Activity -> Sift the material for lines containing "timestamp", and return them.

Supplied material ->
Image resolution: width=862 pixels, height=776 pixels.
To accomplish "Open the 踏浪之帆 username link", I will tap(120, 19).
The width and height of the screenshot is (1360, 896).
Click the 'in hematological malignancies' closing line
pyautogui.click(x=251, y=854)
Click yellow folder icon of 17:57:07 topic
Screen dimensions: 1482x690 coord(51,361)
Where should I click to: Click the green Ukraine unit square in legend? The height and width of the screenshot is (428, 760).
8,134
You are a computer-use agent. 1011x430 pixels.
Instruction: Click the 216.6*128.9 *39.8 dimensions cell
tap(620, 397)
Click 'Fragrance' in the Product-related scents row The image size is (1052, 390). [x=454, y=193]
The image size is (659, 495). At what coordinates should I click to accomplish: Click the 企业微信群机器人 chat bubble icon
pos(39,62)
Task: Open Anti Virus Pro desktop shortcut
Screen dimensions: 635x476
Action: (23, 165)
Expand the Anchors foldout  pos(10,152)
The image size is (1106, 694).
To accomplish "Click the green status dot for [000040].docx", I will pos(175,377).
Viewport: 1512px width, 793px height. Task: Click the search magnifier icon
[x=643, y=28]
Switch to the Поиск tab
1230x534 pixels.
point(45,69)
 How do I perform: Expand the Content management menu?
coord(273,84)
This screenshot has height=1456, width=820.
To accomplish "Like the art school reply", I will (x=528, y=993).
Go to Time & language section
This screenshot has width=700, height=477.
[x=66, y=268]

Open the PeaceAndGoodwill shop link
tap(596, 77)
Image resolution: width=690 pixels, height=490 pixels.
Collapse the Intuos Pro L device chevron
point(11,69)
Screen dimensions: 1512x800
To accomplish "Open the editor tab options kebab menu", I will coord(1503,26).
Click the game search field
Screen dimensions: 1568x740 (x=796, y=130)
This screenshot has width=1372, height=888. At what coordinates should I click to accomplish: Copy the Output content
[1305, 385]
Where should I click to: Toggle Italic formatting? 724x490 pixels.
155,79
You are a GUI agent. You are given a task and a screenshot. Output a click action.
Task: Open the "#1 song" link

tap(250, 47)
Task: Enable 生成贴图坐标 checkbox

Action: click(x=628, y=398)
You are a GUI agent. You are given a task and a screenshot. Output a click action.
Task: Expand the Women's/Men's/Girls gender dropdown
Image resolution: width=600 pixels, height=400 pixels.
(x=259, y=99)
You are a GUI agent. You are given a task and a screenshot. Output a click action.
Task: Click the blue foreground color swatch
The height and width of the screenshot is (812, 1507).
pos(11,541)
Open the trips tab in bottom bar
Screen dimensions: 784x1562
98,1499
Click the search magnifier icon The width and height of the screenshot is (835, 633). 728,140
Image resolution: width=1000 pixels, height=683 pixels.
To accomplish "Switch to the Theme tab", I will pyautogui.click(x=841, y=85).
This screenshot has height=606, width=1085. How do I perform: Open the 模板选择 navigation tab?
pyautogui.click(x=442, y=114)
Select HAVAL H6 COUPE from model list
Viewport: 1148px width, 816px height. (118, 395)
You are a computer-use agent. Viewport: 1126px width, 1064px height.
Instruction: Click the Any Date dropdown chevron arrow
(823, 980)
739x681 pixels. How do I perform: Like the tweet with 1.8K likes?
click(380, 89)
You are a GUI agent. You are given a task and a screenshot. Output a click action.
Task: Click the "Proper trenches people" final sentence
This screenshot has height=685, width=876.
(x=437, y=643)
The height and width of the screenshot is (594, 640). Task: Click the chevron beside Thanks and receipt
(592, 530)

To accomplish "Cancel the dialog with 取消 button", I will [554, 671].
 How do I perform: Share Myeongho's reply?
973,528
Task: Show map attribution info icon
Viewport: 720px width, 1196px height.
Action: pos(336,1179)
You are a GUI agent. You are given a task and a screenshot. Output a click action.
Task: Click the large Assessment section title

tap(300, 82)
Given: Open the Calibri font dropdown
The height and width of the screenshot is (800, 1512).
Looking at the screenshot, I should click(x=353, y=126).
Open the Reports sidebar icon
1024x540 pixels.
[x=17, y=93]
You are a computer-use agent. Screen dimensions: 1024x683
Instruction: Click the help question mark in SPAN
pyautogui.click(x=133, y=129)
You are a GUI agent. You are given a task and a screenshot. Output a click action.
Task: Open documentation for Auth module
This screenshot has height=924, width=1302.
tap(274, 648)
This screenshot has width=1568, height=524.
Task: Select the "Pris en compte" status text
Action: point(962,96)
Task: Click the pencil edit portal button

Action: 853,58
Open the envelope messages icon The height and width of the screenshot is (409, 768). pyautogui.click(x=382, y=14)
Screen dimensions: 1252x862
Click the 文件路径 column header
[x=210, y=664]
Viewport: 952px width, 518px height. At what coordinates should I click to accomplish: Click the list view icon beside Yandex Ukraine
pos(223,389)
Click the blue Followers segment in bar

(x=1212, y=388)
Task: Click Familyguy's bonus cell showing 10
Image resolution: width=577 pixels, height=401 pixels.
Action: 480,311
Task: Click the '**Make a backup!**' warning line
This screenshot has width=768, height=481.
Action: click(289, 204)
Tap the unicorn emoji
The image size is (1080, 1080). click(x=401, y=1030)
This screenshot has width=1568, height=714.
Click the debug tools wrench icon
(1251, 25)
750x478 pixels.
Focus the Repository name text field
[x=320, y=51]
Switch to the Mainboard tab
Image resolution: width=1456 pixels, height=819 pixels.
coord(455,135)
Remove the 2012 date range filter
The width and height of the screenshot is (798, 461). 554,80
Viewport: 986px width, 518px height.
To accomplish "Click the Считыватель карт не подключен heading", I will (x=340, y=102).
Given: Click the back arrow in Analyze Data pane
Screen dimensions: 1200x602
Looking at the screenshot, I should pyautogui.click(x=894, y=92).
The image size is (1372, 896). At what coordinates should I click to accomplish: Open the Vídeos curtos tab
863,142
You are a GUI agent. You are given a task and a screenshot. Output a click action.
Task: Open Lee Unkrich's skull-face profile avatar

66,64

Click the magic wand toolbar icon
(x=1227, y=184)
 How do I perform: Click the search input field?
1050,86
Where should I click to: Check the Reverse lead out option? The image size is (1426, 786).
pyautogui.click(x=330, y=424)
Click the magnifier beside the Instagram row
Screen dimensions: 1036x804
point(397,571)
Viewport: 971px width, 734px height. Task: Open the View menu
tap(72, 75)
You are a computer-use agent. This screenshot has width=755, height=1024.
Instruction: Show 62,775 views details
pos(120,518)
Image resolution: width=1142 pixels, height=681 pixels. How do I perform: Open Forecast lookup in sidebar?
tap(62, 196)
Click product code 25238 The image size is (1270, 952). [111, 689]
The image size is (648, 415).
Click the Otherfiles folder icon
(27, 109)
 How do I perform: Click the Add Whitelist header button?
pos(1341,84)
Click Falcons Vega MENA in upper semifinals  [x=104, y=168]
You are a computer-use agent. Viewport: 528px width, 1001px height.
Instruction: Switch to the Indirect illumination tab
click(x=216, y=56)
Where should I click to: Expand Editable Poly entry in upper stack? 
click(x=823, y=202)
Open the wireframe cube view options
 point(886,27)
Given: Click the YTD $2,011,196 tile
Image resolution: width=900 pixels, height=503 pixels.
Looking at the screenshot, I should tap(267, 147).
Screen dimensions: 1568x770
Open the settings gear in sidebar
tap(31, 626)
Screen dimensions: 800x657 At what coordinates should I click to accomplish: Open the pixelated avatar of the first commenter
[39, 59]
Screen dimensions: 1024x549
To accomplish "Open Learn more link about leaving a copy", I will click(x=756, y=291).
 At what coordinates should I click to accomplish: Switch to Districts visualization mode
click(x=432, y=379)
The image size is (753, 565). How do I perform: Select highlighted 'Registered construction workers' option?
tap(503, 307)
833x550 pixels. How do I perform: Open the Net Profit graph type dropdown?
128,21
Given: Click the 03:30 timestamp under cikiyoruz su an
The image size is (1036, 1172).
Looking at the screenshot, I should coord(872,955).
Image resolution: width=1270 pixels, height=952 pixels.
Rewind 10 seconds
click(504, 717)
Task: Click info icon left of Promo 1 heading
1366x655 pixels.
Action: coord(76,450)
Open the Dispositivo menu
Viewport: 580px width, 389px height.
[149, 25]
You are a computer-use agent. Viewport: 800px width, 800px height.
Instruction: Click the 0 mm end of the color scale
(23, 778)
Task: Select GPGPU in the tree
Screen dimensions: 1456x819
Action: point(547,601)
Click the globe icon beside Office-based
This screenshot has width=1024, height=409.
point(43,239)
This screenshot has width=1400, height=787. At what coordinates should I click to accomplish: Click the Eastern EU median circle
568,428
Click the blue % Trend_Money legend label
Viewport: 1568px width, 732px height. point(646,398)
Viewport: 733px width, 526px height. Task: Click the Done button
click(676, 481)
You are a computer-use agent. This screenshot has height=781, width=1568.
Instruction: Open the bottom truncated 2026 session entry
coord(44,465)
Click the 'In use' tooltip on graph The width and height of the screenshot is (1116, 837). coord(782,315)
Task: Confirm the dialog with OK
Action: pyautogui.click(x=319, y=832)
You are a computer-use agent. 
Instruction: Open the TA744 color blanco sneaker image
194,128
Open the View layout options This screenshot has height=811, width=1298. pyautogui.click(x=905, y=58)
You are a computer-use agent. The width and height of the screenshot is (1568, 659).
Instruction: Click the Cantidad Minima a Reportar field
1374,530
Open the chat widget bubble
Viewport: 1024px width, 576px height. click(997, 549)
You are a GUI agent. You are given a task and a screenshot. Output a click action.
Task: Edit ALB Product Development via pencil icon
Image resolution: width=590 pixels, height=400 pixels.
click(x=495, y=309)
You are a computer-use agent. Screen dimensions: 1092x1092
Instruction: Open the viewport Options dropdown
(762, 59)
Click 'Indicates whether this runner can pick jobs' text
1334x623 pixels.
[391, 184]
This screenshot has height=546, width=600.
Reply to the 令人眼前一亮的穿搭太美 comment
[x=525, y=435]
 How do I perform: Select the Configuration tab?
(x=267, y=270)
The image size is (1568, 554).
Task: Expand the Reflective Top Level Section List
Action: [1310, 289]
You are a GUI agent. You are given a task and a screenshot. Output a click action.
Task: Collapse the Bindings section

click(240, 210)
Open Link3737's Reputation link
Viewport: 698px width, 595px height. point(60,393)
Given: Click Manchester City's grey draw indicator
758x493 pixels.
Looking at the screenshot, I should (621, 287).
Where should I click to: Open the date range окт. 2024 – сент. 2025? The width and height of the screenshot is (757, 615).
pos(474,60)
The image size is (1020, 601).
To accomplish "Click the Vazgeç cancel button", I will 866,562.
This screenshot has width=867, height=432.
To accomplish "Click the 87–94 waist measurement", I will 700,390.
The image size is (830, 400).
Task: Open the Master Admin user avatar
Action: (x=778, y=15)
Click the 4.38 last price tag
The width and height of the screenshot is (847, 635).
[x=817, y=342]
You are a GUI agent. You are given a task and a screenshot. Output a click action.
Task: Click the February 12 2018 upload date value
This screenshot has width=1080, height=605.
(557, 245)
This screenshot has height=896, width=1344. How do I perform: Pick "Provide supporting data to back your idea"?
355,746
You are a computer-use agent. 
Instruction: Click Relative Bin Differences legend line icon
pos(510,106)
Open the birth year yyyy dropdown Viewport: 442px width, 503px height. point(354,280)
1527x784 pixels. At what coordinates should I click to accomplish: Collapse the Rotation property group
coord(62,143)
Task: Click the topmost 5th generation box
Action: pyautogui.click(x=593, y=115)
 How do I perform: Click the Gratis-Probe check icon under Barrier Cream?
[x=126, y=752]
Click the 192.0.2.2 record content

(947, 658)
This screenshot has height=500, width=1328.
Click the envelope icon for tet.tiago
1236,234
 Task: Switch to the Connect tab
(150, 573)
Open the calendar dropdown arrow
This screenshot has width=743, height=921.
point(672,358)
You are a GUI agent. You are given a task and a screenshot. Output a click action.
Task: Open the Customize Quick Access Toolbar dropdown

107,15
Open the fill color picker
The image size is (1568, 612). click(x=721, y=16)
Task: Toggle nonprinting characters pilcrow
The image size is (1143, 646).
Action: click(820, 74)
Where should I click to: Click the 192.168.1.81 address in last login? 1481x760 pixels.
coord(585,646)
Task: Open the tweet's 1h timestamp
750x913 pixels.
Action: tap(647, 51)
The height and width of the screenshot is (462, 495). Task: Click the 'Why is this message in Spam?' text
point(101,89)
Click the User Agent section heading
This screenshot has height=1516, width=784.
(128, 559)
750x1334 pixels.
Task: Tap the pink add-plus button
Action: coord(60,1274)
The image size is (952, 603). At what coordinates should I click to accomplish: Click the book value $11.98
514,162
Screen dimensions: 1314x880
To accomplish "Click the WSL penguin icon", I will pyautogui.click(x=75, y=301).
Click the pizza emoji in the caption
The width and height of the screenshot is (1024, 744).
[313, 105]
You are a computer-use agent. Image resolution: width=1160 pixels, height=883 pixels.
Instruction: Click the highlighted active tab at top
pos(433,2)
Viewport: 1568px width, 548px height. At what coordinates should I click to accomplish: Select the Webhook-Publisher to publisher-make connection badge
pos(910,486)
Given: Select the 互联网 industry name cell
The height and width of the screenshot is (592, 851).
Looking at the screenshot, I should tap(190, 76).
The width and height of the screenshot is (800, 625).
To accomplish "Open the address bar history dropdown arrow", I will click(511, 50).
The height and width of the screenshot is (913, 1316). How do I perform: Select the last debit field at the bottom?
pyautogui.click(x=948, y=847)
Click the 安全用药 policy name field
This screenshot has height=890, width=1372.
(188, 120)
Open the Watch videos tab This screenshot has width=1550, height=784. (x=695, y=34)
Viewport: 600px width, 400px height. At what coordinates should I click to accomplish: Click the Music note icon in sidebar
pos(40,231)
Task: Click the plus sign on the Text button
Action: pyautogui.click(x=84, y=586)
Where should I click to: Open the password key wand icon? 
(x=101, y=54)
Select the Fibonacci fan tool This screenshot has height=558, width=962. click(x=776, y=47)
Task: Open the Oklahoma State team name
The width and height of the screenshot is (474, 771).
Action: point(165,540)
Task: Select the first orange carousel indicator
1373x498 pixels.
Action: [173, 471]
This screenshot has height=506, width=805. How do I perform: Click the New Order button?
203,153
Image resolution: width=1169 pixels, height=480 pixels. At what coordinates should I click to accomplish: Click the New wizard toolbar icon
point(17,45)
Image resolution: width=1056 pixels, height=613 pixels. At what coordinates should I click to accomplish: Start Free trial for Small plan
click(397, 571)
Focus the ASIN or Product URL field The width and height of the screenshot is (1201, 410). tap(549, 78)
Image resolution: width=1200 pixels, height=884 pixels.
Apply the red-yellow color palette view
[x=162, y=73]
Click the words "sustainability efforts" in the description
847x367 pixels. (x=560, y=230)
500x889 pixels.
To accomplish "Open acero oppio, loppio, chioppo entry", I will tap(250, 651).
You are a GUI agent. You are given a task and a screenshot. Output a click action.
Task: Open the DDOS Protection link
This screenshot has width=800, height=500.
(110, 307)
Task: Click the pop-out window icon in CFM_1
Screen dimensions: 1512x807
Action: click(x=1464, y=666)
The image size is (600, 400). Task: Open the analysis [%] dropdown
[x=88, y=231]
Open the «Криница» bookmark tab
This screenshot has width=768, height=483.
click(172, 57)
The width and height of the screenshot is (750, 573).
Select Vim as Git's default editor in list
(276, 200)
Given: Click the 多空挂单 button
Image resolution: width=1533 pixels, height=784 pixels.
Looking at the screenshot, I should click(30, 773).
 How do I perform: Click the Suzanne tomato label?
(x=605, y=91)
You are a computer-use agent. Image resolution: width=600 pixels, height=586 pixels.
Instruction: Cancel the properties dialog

Task response ->
Given: Click the 03:30 timestamp under cikiyoruz su an
Task: Open the tweet's 1h timestamp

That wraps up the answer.